WORK ITEM: Copy each entry below without any change.

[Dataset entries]
.....

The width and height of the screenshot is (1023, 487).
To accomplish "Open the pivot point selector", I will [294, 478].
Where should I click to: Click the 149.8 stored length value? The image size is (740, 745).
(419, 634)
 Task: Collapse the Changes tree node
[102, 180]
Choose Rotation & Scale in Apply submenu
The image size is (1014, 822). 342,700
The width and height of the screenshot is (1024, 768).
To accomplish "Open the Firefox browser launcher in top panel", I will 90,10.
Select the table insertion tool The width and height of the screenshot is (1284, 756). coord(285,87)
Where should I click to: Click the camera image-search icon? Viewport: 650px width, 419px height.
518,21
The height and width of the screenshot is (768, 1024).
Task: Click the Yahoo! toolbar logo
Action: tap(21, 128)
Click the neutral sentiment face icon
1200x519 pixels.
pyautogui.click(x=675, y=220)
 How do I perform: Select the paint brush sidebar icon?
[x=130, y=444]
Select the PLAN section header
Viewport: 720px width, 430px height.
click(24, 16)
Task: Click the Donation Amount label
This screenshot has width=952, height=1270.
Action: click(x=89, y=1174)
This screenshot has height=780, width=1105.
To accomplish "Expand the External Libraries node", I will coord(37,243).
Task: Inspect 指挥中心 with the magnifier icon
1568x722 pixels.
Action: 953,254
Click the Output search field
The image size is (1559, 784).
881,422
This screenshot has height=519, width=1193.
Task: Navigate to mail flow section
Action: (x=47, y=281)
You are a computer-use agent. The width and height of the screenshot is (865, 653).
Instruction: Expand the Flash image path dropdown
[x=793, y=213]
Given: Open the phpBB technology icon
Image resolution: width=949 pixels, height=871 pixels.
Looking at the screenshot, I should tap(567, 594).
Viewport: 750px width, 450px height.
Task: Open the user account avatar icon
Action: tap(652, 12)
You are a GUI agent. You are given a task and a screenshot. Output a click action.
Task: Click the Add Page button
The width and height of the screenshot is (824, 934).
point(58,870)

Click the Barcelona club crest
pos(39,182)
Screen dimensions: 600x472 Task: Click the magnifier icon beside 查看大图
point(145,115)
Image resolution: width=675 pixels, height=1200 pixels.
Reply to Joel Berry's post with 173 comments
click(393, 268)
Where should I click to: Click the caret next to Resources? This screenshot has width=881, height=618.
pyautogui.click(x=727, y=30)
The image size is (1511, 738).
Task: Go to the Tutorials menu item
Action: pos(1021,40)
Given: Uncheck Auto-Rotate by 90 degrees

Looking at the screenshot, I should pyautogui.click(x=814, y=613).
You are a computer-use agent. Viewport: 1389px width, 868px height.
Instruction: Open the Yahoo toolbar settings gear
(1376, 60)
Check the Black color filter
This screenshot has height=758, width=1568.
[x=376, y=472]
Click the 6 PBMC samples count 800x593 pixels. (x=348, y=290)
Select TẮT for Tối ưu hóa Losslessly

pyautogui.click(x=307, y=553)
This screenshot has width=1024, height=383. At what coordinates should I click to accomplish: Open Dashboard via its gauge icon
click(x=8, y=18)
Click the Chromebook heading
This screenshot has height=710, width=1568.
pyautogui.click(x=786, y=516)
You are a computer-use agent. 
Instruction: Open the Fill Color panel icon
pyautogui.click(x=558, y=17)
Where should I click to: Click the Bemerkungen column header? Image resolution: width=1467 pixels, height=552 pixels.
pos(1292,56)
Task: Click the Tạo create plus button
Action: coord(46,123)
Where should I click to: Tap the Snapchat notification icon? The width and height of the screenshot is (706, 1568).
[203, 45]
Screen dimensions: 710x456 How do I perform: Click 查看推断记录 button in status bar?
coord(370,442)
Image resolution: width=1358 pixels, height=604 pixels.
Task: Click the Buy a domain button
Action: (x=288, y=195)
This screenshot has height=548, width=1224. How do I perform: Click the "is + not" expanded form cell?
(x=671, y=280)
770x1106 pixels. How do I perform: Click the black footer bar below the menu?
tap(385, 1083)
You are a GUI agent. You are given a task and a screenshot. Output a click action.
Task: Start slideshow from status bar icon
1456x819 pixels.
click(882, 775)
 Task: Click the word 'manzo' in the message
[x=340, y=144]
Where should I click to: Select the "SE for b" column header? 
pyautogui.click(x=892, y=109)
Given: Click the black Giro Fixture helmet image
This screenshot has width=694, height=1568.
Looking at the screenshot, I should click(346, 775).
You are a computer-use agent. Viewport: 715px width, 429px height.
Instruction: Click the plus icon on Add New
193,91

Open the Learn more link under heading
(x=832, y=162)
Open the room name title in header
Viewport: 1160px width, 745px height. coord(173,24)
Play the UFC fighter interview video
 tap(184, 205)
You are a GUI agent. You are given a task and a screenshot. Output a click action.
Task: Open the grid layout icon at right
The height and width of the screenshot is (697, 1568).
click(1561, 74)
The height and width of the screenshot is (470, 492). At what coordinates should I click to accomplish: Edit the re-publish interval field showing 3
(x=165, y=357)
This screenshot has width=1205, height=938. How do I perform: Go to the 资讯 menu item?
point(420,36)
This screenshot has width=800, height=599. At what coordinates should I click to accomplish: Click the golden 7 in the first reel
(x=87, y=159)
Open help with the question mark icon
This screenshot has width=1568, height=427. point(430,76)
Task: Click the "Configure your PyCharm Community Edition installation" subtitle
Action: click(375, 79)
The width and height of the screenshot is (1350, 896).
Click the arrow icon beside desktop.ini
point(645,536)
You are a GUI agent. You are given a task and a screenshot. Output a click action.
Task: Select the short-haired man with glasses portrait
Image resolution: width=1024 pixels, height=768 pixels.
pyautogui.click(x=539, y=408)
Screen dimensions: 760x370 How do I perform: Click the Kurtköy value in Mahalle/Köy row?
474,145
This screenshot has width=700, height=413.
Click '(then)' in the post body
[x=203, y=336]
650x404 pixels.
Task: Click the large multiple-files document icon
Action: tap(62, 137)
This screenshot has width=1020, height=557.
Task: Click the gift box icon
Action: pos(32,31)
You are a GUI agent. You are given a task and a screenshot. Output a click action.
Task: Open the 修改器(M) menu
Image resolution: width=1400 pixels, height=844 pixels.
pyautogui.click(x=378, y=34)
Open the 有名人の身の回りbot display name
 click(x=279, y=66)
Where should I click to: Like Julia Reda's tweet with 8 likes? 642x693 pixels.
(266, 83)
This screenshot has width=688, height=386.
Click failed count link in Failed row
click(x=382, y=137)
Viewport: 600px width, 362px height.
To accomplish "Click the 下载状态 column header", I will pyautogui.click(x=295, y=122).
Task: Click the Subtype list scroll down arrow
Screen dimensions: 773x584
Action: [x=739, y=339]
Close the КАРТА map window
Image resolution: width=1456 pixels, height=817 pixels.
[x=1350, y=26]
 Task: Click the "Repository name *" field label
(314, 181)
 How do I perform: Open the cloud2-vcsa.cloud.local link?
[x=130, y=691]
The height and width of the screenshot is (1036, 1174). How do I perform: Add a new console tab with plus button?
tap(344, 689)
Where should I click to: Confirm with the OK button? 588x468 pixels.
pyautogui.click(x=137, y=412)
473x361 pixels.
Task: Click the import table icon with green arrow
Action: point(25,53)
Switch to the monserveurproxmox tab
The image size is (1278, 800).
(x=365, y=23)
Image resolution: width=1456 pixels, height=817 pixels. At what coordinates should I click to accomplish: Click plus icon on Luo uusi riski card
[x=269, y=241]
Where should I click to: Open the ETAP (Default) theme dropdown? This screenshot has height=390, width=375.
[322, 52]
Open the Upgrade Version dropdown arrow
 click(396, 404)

.....

SOLVED PROBLEM:
The width and height of the screenshot is (1023, 487).
To accomplish "Open the pivot point selector", I will [294, 478].
Where should I click to: Click the 149.8 stored length value? The image size is (740, 745).
(419, 634)
 Task: Collapse the Changes tree node
[102, 180]
Choose Rotation & Scale in Apply submenu
The image size is (1014, 822). 342,700
The width and height of the screenshot is (1024, 768).
To accomplish "Open the Firefox browser launcher in top panel", I will 90,10.
Select the table insertion tool The width and height of the screenshot is (1284, 756). coord(285,87)
Where should I click to: Click the camera image-search icon? Viewport: 650px width, 419px height.
518,21
The height and width of the screenshot is (768, 1024).
Task: Click the Yahoo! toolbar logo
Action: tap(21, 128)
Click the neutral sentiment face icon
1200x519 pixels.
pyautogui.click(x=675, y=220)
 How do I perform: Select the paint brush sidebar icon?
[x=130, y=444]
Select the PLAN section header
Viewport: 720px width, 430px height.
click(24, 16)
Task: Click the Donation Amount label
This screenshot has width=952, height=1270.
Action: click(x=89, y=1174)
This screenshot has height=780, width=1105.
To accomplish "Expand the External Libraries node", I will coord(37,243).
Task: Inspect 指挥中心 with the magnifier icon
1568x722 pixels.
Action: 953,254
Click the Output search field
The image size is (1559, 784).
881,422
This screenshot has height=519, width=1193.
Task: Navigate to mail flow section
Action: (x=47, y=281)
You are a computer-use agent. The width and height of the screenshot is (865, 653).
Instruction: Expand the Flash image path dropdown
[x=793, y=213]
Given: Open the phpBB technology icon
Image resolution: width=949 pixels, height=871 pixels.
Looking at the screenshot, I should tap(567, 594).
Viewport: 750px width, 450px height.
Task: Open the user account avatar icon
Action: tap(652, 12)
You are a GUI agent. You are given a task and a screenshot. Output a click action.
Task: Click the Add Page button
The width and height of the screenshot is (824, 934).
point(58,870)

Click the Barcelona club crest
pos(39,182)
Screen dimensions: 600x472 Task: Click the magnifier icon beside 查看大图
point(145,115)
Image resolution: width=675 pixels, height=1200 pixels.
Reply to Joel Berry's post with 173 comments
click(393, 268)
Where should I click to: Click the caret next to Resources? This screenshot has width=881, height=618.
pyautogui.click(x=727, y=30)
The image size is (1511, 738).
Task: Go to the Tutorials menu item
Action: pos(1021,40)
Given: Uncheck Auto-Rotate by 90 degrees

Looking at the screenshot, I should pyautogui.click(x=814, y=613).
You are a computer-use agent. Viewport: 1389px width, 868px height.
Instruction: Open the Yahoo toolbar settings gear
(1376, 60)
Check the Black color filter
This screenshot has height=758, width=1568.
[x=376, y=472]
Click the 6 PBMC samples count 800x593 pixels. (x=348, y=290)
Select TẮT for Tối ưu hóa Losslessly

pyautogui.click(x=307, y=553)
This screenshot has width=1024, height=383. At what coordinates should I click to accomplish: Open Dashboard via its gauge icon
click(x=8, y=18)
Click the Chromebook heading
This screenshot has height=710, width=1568.
pyautogui.click(x=786, y=516)
You are a computer-use agent. 
Instruction: Open the Fill Color panel icon
pyautogui.click(x=558, y=17)
Where should I click to: Click the Bemerkungen column header? Image resolution: width=1467 pixels, height=552 pixels.
pos(1292,56)
Task: Click the Tạo create plus button
Action: coord(46,123)
Where should I click to: Tap the Snapchat notification icon? The width and height of the screenshot is (706, 1568).
[203, 45]
Screen dimensions: 710x456 How do I perform: Click 查看推断记录 button in status bar?
coord(370,442)
Image resolution: width=1358 pixels, height=604 pixels.
Task: Click the Buy a domain button
Action: (x=288, y=195)
This screenshot has height=548, width=1224. How do I perform: Click the "is + not" expanded form cell?
(x=671, y=280)
770x1106 pixels. How do I perform: Click the black footer bar below the menu?
tap(385, 1083)
You are a GUI agent. You are given a task and a screenshot. Output a click action.
Task: Start slideshow from status bar icon
1456x819 pixels.
click(882, 775)
 Task: Click the word 'manzo' in the message
[x=340, y=144]
Where should I click to: Select the "SE for b" column header? 
pyautogui.click(x=892, y=109)
Given: Click the black Giro Fixture helmet image
This screenshot has width=694, height=1568.
Looking at the screenshot, I should click(346, 775).
You are a computer-use agent. Viewport: 715px width, 429px height.
Instruction: Click the plus icon on Add New
193,91

Open the Learn more link under heading
(x=832, y=162)
Open the room name title in header
Viewport: 1160px width, 745px height. coord(173,24)
Play the UFC fighter interview video
 tap(184, 205)
You are a GUI agent. You are given a task and a screenshot. Output a click action.
Task: Open the grid layout icon at right
The height and width of the screenshot is (697, 1568).
click(1561, 74)
The height and width of the screenshot is (470, 492). At what coordinates should I click to accomplish: Edit the re-publish interval field showing 3
(x=165, y=357)
This screenshot has width=1205, height=938. How do I perform: Go to the 资讯 menu item?
point(420,36)
This screenshot has width=800, height=599. At what coordinates should I click to accomplish: Click the golden 7 in the first reel
(x=87, y=159)
Open help with the question mark icon
This screenshot has width=1568, height=427. point(430,76)
Task: Click the "Configure your PyCharm Community Edition installation" subtitle
Action: click(375, 79)
The width and height of the screenshot is (1350, 896).
Click the arrow icon beside desktop.ini
point(645,536)
You are a GUI agent. You are given a task and a screenshot. Output a click action.
Task: Select the short-haired man with glasses portrait
Image resolution: width=1024 pixels, height=768 pixels.
pyautogui.click(x=539, y=408)
Screen dimensions: 760x370 How do I perform: Click the Kurtköy value in Mahalle/Köy row?
474,145
This screenshot has width=700, height=413.
Click '(then)' in the post body
[x=203, y=336]
650x404 pixels.
Task: Click the large multiple-files document icon
Action: tap(62, 137)
This screenshot has width=1020, height=557.
Task: Click the gift box icon
Action: pos(32,31)
You are a GUI agent. You are given a task and a screenshot. Output a click action.
Task: Open the 修改器(M) menu
Image resolution: width=1400 pixels, height=844 pixels.
pyautogui.click(x=378, y=34)
Open the 有名人の身の回りbot display name
 click(x=279, y=66)
Where should I click to: Like Julia Reda's tweet with 8 likes? 642x693 pixels.
(266, 83)
This screenshot has width=688, height=386.
Click failed count link in Failed row
click(x=382, y=137)
Viewport: 600px width, 362px height.
To accomplish "Click the 下载状态 column header", I will pyautogui.click(x=295, y=122).
Task: Click the Subtype list scroll down arrow
Screen dimensions: 773x584
Action: [x=739, y=339]
Close the КАРТА map window
Image resolution: width=1456 pixels, height=817 pixels.
[x=1350, y=26]
 Task: Click the "Repository name *" field label
(314, 181)
 How do I perform: Open the cloud2-vcsa.cloud.local link?
[x=130, y=691]
The height and width of the screenshot is (1036, 1174). How do I perform: Add a new console tab with plus button?
tap(344, 689)
Where should I click to: Confirm with the OK button? 588x468 pixels.
pyautogui.click(x=137, y=412)
473x361 pixels.
Task: Click the import table icon with green arrow
Action: point(25,53)
Switch to the monserveurproxmox tab
The image size is (1278, 800).
(x=365, y=23)
Image resolution: width=1456 pixels, height=817 pixels. At what coordinates should I click to accomplish: Click plus icon on Luo uusi riski card
[x=269, y=241]
Where should I click to: Open the ETAP (Default) theme dropdown? This screenshot has height=390, width=375.
[322, 52]
Open the Upgrade Version dropdown arrow
 click(396, 404)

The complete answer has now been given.